Las pérfidas artes de Hohner no tardan en surtir efecto: en los primeros ensayos de la nueva obra Angela se queda sin voz, mental y psicológicamente bloqueada, y el médico, no sin despertar las suspicacias de su prometido, consigue que el director autorice la estancia de la cantante en su casa para su recuperación. Pero Hohner no cuenta con qué Franz conseguirá el mejor aliado posible en la figura de la propia criada del médico, Luisa (Gale Sondergaard, 1899–1985) –personaje determinante en el desarrollo de la acción pero bastante mal dibujado–, quién, tras años de sospechas, descubrirá que el personaje interpretado por Karloff tiene en sus manos el collar de perlas que llevaba puesto Marcelina el día de su desaparición. El tono grata y progresivamente tétrico de qué hace gala el filme en su trepidante tramo final, sin embargo, se rompe bruscamente con un giro argumental tan imprevisible como ridículo.
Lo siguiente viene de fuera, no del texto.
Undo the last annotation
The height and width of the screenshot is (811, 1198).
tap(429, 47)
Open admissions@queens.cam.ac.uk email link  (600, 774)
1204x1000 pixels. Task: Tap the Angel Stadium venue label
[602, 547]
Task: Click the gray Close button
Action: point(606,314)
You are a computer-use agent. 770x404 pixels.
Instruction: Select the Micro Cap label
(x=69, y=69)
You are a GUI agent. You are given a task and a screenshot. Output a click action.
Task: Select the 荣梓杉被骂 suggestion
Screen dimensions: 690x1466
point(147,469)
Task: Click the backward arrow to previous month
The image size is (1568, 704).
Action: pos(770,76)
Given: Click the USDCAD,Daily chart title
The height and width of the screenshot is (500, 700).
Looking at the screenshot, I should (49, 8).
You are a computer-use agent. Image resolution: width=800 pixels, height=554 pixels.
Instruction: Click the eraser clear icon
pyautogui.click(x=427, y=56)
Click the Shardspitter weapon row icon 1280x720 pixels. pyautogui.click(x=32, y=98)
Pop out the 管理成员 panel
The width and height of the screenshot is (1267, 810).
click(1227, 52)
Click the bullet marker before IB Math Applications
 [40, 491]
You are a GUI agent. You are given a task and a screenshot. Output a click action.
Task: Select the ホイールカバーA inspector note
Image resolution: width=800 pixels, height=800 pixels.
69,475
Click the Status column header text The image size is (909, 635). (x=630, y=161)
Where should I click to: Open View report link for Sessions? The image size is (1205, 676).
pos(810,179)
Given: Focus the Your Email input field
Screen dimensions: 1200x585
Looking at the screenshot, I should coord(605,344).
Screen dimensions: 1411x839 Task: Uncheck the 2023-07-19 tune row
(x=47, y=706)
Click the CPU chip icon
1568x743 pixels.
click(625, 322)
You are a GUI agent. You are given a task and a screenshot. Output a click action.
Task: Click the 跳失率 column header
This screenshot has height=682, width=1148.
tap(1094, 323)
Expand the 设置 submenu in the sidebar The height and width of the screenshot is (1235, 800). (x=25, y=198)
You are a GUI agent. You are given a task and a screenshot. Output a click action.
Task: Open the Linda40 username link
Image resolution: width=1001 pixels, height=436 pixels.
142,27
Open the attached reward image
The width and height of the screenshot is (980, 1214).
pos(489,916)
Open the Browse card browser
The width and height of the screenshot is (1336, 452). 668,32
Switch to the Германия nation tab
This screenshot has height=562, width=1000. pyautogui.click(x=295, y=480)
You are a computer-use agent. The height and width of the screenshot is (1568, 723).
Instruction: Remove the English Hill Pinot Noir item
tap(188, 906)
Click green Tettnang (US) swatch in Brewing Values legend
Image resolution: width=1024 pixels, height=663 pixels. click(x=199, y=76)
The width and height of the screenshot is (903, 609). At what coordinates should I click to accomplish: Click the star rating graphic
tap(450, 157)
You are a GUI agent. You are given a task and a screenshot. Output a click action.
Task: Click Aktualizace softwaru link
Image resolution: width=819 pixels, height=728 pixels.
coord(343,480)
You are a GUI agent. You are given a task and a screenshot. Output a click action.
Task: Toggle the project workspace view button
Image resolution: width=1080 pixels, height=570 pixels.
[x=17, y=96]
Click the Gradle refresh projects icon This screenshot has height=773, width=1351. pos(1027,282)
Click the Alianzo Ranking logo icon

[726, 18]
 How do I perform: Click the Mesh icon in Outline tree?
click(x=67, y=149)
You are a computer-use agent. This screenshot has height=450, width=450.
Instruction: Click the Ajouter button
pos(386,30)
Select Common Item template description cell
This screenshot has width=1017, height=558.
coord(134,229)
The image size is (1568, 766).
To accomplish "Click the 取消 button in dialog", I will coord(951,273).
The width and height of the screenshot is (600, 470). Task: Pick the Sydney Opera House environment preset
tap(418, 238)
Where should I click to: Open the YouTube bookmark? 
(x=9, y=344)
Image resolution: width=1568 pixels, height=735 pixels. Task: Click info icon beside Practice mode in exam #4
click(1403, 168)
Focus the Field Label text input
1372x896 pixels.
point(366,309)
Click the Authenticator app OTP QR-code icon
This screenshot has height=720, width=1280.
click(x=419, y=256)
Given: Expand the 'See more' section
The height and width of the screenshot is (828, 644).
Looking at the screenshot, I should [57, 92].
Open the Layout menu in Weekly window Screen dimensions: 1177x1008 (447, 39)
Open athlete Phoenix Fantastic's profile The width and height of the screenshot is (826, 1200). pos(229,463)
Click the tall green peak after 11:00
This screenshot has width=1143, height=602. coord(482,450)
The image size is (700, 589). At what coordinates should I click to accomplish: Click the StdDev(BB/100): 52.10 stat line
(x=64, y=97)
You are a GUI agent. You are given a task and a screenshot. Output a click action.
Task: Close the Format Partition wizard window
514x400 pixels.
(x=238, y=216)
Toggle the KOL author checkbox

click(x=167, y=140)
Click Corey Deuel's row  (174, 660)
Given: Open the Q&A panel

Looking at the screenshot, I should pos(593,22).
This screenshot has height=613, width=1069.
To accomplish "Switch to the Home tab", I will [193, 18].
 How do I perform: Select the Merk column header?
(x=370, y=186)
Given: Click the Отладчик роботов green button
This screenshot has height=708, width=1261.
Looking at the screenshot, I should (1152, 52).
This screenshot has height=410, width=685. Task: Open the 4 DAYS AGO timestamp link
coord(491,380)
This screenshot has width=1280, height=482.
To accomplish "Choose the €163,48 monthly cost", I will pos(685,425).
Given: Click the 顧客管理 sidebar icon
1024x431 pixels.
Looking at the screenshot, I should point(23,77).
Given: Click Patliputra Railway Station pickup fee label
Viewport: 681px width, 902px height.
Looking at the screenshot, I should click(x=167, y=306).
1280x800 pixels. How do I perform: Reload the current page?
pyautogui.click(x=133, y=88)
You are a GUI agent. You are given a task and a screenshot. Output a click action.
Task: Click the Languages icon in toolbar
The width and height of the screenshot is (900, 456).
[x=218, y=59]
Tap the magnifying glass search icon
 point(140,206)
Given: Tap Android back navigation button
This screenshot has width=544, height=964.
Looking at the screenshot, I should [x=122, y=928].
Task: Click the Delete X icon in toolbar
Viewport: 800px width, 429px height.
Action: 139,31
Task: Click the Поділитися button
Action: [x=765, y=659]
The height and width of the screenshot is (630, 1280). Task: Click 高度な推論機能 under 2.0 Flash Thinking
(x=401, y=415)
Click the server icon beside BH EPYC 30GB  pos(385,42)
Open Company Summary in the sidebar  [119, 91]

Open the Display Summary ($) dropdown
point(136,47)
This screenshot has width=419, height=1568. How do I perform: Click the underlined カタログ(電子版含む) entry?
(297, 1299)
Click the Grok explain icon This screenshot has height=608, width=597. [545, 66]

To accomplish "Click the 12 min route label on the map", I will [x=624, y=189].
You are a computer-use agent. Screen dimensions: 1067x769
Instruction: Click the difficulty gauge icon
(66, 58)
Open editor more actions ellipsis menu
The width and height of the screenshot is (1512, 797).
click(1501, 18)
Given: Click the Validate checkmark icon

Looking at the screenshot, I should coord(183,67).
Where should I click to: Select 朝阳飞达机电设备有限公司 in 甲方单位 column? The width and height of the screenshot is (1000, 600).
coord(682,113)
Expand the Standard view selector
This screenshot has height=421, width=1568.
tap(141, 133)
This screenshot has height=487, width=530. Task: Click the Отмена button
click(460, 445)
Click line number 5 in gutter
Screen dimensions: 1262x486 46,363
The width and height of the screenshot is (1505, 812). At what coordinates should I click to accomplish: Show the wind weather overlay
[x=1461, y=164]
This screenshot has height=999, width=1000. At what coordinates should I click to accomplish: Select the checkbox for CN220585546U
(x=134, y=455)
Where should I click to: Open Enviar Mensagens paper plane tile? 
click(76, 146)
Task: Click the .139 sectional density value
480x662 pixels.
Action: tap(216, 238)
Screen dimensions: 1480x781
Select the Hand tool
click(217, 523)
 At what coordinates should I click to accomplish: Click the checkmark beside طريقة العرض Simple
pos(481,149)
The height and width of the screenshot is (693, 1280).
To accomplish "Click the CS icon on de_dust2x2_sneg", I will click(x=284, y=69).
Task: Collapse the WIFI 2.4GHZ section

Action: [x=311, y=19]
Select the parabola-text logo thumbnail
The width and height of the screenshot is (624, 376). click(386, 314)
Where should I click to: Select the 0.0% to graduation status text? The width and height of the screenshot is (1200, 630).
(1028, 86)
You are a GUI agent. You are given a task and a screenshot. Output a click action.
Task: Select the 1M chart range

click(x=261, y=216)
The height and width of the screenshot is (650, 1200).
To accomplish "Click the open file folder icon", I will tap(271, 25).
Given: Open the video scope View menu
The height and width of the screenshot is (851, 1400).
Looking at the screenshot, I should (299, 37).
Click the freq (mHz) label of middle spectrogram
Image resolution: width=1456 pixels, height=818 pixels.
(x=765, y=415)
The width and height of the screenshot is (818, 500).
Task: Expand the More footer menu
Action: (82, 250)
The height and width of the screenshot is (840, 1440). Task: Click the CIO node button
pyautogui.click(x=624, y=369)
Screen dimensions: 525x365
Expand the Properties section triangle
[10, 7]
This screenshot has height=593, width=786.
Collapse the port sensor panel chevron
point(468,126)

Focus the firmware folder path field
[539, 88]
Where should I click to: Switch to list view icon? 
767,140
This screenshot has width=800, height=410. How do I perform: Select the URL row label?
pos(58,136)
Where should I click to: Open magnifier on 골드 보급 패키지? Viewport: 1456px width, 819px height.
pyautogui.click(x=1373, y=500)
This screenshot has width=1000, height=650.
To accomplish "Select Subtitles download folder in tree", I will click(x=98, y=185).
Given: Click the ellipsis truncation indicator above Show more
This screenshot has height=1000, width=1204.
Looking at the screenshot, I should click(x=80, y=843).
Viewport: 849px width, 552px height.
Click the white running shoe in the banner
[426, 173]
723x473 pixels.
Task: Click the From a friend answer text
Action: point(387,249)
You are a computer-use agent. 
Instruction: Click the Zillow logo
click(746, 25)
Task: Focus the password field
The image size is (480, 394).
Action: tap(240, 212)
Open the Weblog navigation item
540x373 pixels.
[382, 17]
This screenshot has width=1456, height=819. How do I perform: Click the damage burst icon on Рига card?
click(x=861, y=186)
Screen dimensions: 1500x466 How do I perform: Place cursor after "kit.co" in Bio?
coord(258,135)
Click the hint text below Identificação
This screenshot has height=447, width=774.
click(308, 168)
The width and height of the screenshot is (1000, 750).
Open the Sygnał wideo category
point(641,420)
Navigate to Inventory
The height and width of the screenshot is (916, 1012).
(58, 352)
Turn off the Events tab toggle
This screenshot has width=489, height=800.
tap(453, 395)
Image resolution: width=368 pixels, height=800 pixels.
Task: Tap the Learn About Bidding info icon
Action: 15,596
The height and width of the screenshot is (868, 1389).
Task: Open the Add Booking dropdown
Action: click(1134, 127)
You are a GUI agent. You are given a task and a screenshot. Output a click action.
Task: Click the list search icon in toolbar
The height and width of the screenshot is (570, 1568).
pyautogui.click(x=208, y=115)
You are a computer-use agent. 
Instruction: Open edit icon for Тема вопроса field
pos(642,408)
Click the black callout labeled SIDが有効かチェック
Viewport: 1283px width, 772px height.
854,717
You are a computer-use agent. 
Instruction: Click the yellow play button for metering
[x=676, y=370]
Siguiendo las indicaciones de Hohner, el director de la ópera no permite que Angela cante “La voz mágica”, que va a ser interpretada por la segunda soprano, Jarmila (Jane Farrar, en un papel similar pero bastante más anecdótico al que interpretaba en El fantasma de la ópera), aunque sus limitadas dotes vocales hacen temer lo peor al Conde Seebruk y son motivo de burla por parte del barítono de la ópera, Amato Roselli (George Dolenz, 1908–1963). Con la ayuda de su tío Carl (Ludwig Stössel, 1883–1973), Franz recurre al mismísimo rey de Francia –¡un niño de siete u ocho años de edad! (interpretado por Scotty Beckett)–, quién tras recibirlos en audiencia ordenará la celebración de la función con orquesta y público y Angela en el papel principal. Con la ayuda de Luisa, Franz conseguirá sacar a la soprano de la casa del médico y llevarla hasta la ópera: encerrado en la cámara acorazada junto con el cuerpo de su amada Marcelina, Höhner morirá entre las llamas de un incendio provocado por una vela mientras oye por uno de los conductos de ventilación –su casa está tan cerca de la ópera que puede oír las obras que allí se representan, un recurso argumental tan inverosímil como imaginativo– el triunfal (re)estreno de “La voz mágica”.